§ Exercise objective
Copy the entries exactly, leaving out nothing.

§ Input records

══════════════════════════════

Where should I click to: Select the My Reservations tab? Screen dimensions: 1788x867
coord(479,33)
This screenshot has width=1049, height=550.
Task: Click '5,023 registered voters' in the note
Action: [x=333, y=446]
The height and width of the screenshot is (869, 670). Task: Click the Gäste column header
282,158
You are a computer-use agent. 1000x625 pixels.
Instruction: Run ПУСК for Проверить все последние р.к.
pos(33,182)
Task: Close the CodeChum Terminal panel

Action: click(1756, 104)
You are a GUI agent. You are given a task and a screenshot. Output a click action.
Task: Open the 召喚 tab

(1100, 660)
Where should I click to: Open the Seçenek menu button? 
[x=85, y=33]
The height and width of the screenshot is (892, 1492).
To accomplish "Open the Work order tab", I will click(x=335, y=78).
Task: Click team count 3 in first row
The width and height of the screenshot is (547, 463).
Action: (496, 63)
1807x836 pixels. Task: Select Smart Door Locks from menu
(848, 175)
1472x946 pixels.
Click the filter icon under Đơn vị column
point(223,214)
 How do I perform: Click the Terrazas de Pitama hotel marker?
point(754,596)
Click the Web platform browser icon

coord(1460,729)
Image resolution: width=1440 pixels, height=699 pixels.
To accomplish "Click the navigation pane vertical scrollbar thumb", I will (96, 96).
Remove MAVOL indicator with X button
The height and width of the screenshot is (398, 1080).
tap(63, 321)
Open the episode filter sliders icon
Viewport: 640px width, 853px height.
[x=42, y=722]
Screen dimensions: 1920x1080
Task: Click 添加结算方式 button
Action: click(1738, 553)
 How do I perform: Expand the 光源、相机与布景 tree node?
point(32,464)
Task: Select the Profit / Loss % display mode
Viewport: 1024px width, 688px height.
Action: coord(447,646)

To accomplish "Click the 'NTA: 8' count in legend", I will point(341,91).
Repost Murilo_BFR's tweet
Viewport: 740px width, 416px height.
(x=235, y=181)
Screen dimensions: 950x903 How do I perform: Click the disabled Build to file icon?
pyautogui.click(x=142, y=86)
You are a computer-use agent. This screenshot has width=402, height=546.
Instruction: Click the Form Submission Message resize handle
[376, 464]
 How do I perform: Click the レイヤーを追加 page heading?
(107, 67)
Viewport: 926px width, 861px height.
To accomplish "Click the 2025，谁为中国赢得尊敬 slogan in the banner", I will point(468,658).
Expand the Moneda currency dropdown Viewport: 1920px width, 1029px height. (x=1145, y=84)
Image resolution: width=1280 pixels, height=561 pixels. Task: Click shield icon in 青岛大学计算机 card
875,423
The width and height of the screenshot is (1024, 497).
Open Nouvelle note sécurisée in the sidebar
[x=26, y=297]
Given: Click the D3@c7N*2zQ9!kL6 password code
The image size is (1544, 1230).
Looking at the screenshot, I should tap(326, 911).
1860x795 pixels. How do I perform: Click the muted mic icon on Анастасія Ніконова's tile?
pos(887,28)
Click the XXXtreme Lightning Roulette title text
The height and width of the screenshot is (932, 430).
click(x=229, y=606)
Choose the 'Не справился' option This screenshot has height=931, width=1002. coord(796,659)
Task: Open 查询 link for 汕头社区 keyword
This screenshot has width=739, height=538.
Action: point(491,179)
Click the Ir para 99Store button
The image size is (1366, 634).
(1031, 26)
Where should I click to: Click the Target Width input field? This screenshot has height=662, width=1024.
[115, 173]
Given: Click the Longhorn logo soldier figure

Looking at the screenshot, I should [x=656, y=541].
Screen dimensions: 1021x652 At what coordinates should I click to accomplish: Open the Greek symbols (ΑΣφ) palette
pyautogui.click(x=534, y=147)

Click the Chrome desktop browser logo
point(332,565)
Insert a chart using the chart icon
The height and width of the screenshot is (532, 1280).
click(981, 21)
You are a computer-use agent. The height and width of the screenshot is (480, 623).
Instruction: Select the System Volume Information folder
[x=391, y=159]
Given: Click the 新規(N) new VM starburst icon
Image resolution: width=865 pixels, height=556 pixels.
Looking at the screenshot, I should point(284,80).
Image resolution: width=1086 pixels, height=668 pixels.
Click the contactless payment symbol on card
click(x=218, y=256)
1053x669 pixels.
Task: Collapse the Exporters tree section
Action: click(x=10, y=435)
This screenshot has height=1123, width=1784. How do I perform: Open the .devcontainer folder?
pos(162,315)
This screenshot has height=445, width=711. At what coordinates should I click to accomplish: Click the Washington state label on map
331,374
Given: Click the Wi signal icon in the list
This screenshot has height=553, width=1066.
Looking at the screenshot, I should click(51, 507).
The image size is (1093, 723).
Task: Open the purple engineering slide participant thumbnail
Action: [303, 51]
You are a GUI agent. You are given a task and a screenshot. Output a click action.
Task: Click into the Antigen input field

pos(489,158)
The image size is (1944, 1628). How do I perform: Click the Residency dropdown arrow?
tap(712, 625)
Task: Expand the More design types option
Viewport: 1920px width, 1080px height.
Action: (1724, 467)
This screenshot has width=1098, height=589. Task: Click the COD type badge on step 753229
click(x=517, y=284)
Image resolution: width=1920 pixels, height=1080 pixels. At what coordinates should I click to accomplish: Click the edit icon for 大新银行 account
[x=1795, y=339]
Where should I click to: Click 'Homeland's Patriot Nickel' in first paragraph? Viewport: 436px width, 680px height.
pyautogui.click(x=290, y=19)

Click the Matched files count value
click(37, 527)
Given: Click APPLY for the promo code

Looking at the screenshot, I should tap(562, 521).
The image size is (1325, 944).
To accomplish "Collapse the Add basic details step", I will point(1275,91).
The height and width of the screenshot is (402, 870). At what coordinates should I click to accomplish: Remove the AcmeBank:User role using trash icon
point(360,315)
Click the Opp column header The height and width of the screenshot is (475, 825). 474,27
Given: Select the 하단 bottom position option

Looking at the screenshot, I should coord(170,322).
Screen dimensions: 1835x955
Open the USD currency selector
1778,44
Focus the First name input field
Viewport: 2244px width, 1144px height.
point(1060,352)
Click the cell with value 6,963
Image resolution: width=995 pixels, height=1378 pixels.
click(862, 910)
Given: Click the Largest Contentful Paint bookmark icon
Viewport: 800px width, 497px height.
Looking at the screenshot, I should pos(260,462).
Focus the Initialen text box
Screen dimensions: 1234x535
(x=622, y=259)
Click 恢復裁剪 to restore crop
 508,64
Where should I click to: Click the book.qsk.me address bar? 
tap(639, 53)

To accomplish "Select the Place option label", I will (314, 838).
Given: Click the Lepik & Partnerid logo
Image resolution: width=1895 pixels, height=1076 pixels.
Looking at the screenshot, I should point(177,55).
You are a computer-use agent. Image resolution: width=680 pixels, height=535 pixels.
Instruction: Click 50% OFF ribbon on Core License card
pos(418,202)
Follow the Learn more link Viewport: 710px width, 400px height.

══════════════════════════════

§ Solution
Where should I click to: Select the My Reservations tab? Screen dimensions: 1788x867
coord(479,33)
This screenshot has width=1049, height=550.
Task: Click '5,023 registered voters' in the note
Action: [x=333, y=446]
The height and width of the screenshot is (869, 670). Task: Click the Gäste column header
282,158
You are a computer-use agent. 1000x625 pixels.
Instruction: Run ПУСК for Проверить все последние р.к.
pos(33,182)
Task: Close the CodeChum Terminal panel

Action: click(1756, 104)
You are a GUI agent. You are given a task and a screenshot. Output a click action.
Task: Open the 召喚 tab

(1100, 660)
Where should I click to: Open the Seçenek menu button? 
[x=85, y=33]
The height and width of the screenshot is (892, 1492).
To accomplish "Open the Work order tab", I will click(x=335, y=78).
Task: Click team count 3 in first row
The width and height of the screenshot is (547, 463).
Action: (496, 63)
1807x836 pixels. Task: Select Smart Door Locks from menu
(848, 175)
1472x946 pixels.
Click the filter icon under Đơn vị column
point(223,214)
 How do I perform: Click the Terrazas de Pitama hotel marker?
point(754,596)
Click the Web platform browser icon

coord(1460,729)
Image resolution: width=1440 pixels, height=699 pixels.
To accomplish "Click the navigation pane vertical scrollbar thumb", I will (96, 96).
Remove MAVOL indicator with X button
The height and width of the screenshot is (398, 1080).
tap(63, 321)
Open the episode filter sliders icon
Viewport: 640px width, 853px height.
[x=42, y=722]
Screen dimensions: 1920x1080
Task: Click 添加结算方式 button
Action: click(1738, 553)
 How do I perform: Expand the 光源、相机与布景 tree node?
point(32,464)
Task: Select the Profit / Loss % display mode
Viewport: 1024px width, 688px height.
Action: coord(447,646)

To accomplish "Click the 'NTA: 8' count in legend", I will point(341,91).
Repost Murilo_BFR's tweet
Viewport: 740px width, 416px height.
(x=235, y=181)
Screen dimensions: 950x903 How do I perform: Click the disabled Build to file icon?
pyautogui.click(x=142, y=86)
You are a computer-use agent. This screenshot has width=402, height=546.
Instruction: Click the Form Submission Message resize handle
[376, 464]
 How do I perform: Click the レイヤーを追加 page heading?
(107, 67)
Viewport: 926px width, 861px height.
To accomplish "Click the 2025，谁为中国赢得尊敬 slogan in the banner", I will point(468,658).
Expand the Moneda currency dropdown Viewport: 1920px width, 1029px height. (x=1145, y=84)
Image resolution: width=1280 pixels, height=561 pixels. Task: Click shield icon in 青岛大学计算机 card
875,423
The width and height of the screenshot is (1024, 497).
Open Nouvelle note sécurisée in the sidebar
[x=26, y=297]
Given: Click the D3@c7N*2zQ9!kL6 password code
The image size is (1544, 1230).
Looking at the screenshot, I should tap(326, 911).
1860x795 pixels. How do I perform: Click the muted mic icon on Анастасія Ніконова's tile?
pos(887,28)
Click the XXXtreme Lightning Roulette title text
The height and width of the screenshot is (932, 430).
click(x=229, y=606)
Choose the 'Не справился' option This screenshot has height=931, width=1002. coord(796,659)
Task: Open 查询 link for 汕头社区 keyword
This screenshot has width=739, height=538.
Action: point(491,179)
Click the Ir para 99Store button
The image size is (1366, 634).
(1031, 26)
Where should I click to: Click the Target Width input field? This screenshot has height=662, width=1024.
[115, 173]
Given: Click the Longhorn logo soldier figure

Looking at the screenshot, I should [x=656, y=541].
Screen dimensions: 1021x652 At what coordinates should I click to accomplish: Open the Greek symbols (ΑΣφ) palette
pyautogui.click(x=534, y=147)

Click the Chrome desktop browser logo
point(332,565)
Insert a chart using the chart icon
The height and width of the screenshot is (532, 1280).
click(981, 21)
You are a computer-use agent. The height and width of the screenshot is (480, 623).
Instruction: Select the System Volume Information folder
[x=391, y=159]
Given: Click the 新規(N) new VM starburst icon
Image resolution: width=865 pixels, height=556 pixels.
Looking at the screenshot, I should point(284,80).
Image resolution: width=1086 pixels, height=668 pixels.
Click the contactless payment symbol on card
click(x=218, y=256)
1053x669 pixels.
Task: Collapse the Exporters tree section
Action: click(x=10, y=435)
This screenshot has height=1123, width=1784. How do I perform: Open the .devcontainer folder?
pos(162,315)
This screenshot has height=445, width=711. At what coordinates should I click to accomplish: Click the Washington state label on map
331,374
Given: Click the Wi signal icon in the list
This screenshot has height=553, width=1066.
Looking at the screenshot, I should click(51, 507).
The image size is (1093, 723).
Task: Open the purple engineering slide participant thumbnail
Action: [303, 51]
You are a GUI agent. You are given a task and a screenshot. Output a click action.
Task: Click into the Antigen input field

pos(489,158)
The image size is (1944, 1628). How do I perform: Click the Residency dropdown arrow?
tap(712, 625)
Task: Expand the More design types option
Viewport: 1920px width, 1080px height.
Action: (1724, 467)
This screenshot has width=1098, height=589. Task: Click the COD type badge on step 753229
click(x=517, y=284)
Image resolution: width=1920 pixels, height=1080 pixels. At what coordinates should I click to accomplish: Click the edit icon for 大新银行 account
[x=1795, y=339]
Where should I click to: Click 'Homeland's Patriot Nickel' in first paragraph? Viewport: 436px width, 680px height.
pyautogui.click(x=290, y=19)

Click the Matched files count value
click(37, 527)
Given: Click APPLY for the promo code

Looking at the screenshot, I should tap(562, 521).
The image size is (1325, 944).
To accomplish "Collapse the Add basic details step", I will point(1275,91).
The height and width of the screenshot is (402, 870). At what coordinates should I click to accomplish: Remove the AcmeBank:User role using trash icon
point(360,315)
Click the Opp column header The height and width of the screenshot is (475, 825). 474,27
Given: Select the 하단 bottom position option

Looking at the screenshot, I should coord(170,322).
Screen dimensions: 1835x955
Open the USD currency selector
1778,44
Focus the First name input field
Viewport: 2244px width, 1144px height.
point(1060,352)
Click the cell with value 6,963
Image resolution: width=995 pixels, height=1378 pixels.
click(862, 910)
Given: Click the Largest Contentful Paint bookmark icon
Viewport: 800px width, 497px height.
Looking at the screenshot, I should pos(260,462).
Focus the Initialen text box
Screen dimensions: 1234x535
(x=622, y=259)
Click 恢復裁剪 to restore crop
 508,64
Where should I click to: Click the book.qsk.me address bar? 
tap(639, 53)

To accomplish "Select the Place option label", I will (314, 838).
Given: Click the Lepik & Partnerid logo
Image resolution: width=1895 pixels, height=1076 pixels.
Looking at the screenshot, I should point(177,55).
You are a computer-use agent. Image resolution: width=680 pixels, height=535 pixels.
Instruction: Click 50% OFF ribbon on Core License card
pos(418,202)
Follow the Learn more link Viewport: 710px width, 400px height.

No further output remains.